Les rameurs et les deux tireurs se sont regroupés sur la berge. Ils veulent prendre part aux échanges qu’ils devinent à fleuret moucheté. Le commissaire en profite pour les interroger à la cantonade :



  • Messieurs et mesdames, je vais être direct. Je suis à la recherche d’un membre de cette association qui serait également pêcheur et aurait eu un jour maille à partir avec l’homme retrouvé mort en Loire le 8 mai.

  • Ça risque d’être moi !

À sa grande surprise, une jeune femme bien plantée quoique élégante en dépit d’une tenue qui ne la met franchement pas en valeur, s’avance vers lui :



  • Je m’appelle Guylaine. C’est moi qui ai eu des mots et même un peu plus avec votre sale bonhomme. De toute manière, vous l’auriez appris tôt ou tard. Notre querelle a fait le tour de tout Saint-Jean-de- Braye.

  • Merci pour votre franchise, madame …

  • Madame Wertel.

  • Accepteriez-vous de venir dans mon bureau, demain matin ?

  • Un dimanche ?

  • Oui, il n’y a pas grand monde au commissariat. Ce sera une rencontre informelle, à lance rompue si je puis dire.

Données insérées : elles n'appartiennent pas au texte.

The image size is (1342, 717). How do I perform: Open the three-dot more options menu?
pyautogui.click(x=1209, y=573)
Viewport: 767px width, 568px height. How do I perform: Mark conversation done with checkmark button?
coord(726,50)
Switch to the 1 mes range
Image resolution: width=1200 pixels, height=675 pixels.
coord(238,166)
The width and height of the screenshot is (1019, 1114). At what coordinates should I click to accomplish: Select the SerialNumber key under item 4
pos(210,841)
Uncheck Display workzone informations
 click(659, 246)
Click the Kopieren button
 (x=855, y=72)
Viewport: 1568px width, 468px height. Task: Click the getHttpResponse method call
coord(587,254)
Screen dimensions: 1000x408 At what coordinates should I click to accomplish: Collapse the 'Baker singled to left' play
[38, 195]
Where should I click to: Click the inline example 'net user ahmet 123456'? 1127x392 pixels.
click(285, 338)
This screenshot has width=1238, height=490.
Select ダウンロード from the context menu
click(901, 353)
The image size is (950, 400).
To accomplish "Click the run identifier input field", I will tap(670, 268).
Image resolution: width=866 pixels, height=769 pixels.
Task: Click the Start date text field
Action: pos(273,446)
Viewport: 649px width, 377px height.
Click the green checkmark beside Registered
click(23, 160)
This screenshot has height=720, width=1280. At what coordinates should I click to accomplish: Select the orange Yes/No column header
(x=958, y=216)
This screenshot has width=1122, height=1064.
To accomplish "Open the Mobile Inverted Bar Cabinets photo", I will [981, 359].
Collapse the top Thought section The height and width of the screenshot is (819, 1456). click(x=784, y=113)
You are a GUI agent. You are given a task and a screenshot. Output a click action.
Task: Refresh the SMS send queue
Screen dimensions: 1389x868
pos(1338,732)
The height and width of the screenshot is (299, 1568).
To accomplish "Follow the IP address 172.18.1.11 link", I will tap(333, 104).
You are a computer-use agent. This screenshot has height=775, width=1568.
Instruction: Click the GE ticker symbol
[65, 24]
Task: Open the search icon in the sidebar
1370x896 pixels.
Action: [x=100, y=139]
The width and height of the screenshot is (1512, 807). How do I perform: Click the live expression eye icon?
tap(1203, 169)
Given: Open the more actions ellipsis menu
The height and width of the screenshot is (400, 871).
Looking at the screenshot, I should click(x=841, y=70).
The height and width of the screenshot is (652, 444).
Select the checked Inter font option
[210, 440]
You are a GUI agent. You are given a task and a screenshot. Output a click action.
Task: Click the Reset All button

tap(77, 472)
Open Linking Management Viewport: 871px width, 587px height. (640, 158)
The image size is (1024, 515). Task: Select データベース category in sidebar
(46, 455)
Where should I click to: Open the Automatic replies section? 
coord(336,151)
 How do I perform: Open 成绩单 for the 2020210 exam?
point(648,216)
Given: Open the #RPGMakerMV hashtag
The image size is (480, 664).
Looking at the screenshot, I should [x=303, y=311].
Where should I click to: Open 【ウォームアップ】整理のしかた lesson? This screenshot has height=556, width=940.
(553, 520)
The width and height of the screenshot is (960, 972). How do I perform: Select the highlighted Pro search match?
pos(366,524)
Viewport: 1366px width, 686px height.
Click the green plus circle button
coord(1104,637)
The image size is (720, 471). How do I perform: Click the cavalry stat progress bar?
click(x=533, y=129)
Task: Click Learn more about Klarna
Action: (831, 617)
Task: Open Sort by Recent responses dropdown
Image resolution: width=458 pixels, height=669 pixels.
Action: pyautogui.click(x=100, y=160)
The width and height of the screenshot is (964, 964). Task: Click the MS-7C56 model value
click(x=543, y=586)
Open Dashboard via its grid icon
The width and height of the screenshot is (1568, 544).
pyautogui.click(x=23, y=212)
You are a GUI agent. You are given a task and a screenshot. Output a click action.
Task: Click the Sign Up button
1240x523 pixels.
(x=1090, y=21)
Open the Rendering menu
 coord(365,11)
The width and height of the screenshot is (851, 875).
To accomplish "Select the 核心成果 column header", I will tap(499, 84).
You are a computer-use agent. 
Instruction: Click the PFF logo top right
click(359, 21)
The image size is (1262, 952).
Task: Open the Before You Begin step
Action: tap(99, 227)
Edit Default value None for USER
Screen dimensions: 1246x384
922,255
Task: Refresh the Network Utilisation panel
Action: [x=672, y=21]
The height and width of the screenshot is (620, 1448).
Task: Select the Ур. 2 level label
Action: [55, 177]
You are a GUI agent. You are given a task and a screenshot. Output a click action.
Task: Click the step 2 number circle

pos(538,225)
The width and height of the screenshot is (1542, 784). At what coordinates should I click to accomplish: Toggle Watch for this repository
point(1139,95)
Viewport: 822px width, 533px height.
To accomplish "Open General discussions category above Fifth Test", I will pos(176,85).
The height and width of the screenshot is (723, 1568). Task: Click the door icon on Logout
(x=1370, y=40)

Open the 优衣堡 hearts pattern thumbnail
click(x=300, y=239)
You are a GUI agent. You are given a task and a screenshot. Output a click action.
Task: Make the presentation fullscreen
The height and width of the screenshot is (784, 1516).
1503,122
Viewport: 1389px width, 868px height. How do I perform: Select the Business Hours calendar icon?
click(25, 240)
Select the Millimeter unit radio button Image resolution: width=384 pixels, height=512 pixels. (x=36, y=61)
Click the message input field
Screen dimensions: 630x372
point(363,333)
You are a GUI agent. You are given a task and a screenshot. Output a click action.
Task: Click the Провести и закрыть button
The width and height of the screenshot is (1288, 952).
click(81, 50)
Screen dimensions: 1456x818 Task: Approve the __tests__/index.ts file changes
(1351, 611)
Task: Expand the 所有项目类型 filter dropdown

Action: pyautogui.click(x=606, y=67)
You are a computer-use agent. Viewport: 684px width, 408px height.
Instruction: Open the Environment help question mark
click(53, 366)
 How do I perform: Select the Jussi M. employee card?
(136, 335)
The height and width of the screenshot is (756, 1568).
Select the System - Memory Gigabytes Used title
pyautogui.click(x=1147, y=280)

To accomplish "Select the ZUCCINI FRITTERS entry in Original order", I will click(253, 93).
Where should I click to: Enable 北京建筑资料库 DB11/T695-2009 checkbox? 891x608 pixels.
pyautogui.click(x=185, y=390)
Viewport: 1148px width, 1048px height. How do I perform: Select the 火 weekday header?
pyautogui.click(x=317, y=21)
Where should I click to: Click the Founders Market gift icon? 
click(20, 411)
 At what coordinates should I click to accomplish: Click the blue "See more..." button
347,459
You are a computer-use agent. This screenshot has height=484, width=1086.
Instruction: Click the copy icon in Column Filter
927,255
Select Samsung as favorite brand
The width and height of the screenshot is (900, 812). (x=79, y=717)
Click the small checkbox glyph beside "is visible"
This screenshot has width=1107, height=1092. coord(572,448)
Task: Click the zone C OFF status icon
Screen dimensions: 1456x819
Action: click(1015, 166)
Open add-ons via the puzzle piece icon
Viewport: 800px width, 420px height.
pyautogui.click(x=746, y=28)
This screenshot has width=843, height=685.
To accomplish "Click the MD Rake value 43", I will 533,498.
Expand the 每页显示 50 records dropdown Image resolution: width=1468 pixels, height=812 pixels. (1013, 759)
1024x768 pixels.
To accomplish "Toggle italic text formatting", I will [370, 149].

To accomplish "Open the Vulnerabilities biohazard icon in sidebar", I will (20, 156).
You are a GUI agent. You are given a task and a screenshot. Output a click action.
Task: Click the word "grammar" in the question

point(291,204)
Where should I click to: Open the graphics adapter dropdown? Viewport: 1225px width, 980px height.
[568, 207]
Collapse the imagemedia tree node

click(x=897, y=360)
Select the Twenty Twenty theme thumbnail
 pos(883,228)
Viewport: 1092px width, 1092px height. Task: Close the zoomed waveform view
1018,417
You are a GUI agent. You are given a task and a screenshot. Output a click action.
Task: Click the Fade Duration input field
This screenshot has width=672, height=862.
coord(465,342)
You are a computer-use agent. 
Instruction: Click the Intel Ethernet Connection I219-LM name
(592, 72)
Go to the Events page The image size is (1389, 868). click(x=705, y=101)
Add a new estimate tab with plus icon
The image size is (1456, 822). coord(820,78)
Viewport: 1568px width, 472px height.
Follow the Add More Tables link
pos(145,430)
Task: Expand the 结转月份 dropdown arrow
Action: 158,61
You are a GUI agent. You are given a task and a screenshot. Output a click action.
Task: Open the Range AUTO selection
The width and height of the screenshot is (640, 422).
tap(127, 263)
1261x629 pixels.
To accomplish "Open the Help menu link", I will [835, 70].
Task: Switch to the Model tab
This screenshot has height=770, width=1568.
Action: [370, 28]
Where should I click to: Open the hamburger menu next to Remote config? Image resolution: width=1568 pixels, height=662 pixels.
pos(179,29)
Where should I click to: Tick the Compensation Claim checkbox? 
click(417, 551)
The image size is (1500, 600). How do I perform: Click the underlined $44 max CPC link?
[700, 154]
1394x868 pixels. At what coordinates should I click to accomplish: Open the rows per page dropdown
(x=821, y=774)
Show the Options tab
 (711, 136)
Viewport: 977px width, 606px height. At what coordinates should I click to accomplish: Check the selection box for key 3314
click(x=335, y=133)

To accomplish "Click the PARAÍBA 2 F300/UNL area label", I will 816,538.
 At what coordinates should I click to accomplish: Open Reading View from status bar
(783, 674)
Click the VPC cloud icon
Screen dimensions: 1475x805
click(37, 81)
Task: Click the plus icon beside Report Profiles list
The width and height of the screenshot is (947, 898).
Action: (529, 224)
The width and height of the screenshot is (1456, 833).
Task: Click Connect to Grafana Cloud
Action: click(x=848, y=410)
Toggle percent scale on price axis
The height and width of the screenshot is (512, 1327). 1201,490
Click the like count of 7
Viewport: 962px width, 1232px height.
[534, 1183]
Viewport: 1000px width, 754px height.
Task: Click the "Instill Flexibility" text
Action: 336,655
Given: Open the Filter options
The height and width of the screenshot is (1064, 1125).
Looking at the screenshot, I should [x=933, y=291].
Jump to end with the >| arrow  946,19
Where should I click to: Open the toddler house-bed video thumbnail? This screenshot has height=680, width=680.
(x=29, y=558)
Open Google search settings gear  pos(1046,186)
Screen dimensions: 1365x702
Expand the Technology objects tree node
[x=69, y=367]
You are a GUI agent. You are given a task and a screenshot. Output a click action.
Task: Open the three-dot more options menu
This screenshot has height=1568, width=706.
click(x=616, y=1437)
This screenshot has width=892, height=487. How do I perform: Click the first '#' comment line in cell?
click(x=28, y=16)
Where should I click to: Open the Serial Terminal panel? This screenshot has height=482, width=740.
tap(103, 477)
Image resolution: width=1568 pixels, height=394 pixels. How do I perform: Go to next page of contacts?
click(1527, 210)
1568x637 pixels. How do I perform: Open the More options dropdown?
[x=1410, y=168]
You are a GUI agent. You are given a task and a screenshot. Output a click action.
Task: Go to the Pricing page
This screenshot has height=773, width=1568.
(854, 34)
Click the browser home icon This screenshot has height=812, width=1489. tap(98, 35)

  • Avec plaisir, monsieur Céleri.

  • Appelez-moi vieille branche pendant que vous y êtes ! Qui vous permet cette familiarité ?

  • Pardon ! Je croyais sincèrement que c’était votre nom. Tout le monde vous appelle ainsi.

  • Je vois. Votre bonne foi n’est pas mise en cause. Je m’appelle Grillepain et vous avez usé à l’instant du sobriquet peu glorieux dont mes collègues m’ont affublé pour une habitude sans importance. À demain, madame.